Dataset excerpts:

######

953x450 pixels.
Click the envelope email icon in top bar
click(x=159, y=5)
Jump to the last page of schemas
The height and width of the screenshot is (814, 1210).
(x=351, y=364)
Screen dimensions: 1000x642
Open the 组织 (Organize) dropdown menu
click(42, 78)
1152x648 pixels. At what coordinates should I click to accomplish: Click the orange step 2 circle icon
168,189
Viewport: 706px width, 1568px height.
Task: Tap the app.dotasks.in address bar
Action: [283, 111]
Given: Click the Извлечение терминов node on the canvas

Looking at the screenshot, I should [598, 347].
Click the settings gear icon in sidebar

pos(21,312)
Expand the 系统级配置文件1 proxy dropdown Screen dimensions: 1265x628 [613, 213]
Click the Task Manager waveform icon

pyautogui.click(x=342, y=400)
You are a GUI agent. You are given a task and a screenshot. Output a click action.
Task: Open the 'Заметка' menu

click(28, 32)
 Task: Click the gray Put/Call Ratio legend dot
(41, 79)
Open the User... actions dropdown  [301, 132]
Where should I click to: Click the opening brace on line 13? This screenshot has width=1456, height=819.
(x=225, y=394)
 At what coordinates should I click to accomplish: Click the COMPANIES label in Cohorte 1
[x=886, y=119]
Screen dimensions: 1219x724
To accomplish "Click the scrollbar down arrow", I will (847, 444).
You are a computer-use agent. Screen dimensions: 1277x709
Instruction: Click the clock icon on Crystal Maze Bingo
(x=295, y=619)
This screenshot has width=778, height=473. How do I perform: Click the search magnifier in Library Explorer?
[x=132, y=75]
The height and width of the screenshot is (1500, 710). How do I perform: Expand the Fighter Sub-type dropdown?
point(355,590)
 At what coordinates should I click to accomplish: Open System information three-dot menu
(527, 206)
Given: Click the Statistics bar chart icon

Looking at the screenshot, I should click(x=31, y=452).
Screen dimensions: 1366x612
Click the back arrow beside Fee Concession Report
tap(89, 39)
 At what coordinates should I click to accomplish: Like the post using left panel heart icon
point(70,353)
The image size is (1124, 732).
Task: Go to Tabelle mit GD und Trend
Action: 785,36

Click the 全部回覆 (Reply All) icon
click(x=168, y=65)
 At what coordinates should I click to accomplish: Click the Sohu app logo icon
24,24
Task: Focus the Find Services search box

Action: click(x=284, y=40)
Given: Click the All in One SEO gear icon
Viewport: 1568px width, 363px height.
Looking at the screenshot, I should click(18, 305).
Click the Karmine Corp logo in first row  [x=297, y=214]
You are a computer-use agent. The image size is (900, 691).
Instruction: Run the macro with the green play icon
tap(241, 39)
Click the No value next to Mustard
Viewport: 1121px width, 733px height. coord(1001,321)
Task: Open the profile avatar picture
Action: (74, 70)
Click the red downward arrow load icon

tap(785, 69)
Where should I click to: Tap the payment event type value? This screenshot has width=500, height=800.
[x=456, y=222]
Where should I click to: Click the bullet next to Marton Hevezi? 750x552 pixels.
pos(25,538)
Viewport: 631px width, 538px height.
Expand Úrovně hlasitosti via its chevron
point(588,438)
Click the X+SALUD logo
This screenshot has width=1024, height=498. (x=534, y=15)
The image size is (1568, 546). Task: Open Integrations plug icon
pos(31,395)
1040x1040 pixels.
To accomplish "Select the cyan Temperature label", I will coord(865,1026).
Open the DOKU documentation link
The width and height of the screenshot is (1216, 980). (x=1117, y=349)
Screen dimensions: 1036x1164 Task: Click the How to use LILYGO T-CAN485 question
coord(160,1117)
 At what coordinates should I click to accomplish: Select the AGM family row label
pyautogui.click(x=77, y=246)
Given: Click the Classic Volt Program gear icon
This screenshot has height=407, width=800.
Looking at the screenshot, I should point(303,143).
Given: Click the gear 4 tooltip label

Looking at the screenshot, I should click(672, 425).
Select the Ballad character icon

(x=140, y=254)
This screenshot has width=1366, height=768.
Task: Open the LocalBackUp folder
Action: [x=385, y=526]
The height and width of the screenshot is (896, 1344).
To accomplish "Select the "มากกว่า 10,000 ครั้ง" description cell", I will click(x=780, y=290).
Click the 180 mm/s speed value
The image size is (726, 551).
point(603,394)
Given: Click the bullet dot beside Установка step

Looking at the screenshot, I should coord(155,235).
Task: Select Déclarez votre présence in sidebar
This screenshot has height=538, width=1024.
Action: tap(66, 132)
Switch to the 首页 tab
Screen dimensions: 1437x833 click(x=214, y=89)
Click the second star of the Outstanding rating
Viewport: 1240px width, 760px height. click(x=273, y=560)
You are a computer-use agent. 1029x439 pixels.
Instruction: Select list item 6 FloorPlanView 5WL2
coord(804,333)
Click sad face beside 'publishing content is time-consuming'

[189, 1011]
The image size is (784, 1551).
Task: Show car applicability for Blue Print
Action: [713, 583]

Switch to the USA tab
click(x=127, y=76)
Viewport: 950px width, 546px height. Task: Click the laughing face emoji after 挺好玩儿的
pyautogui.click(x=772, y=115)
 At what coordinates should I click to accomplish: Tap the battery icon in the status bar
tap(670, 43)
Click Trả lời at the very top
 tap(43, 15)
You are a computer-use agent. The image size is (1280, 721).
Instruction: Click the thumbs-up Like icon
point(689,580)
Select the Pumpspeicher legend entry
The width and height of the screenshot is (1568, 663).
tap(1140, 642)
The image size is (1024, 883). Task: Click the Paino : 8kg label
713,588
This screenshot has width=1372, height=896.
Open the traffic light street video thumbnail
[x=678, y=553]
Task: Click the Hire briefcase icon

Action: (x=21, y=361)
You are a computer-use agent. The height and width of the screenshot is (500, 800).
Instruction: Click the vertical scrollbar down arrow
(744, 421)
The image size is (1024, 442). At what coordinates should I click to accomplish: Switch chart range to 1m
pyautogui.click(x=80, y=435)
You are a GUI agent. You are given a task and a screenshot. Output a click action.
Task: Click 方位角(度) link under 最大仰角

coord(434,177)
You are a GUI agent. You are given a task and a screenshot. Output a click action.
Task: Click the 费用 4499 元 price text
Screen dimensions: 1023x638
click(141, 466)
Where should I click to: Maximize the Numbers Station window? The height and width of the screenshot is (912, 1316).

######

ACTIVITY:
Check each line of these records for the string "computer" and state only how many lines have it.

WRITTEN ANSWER:
5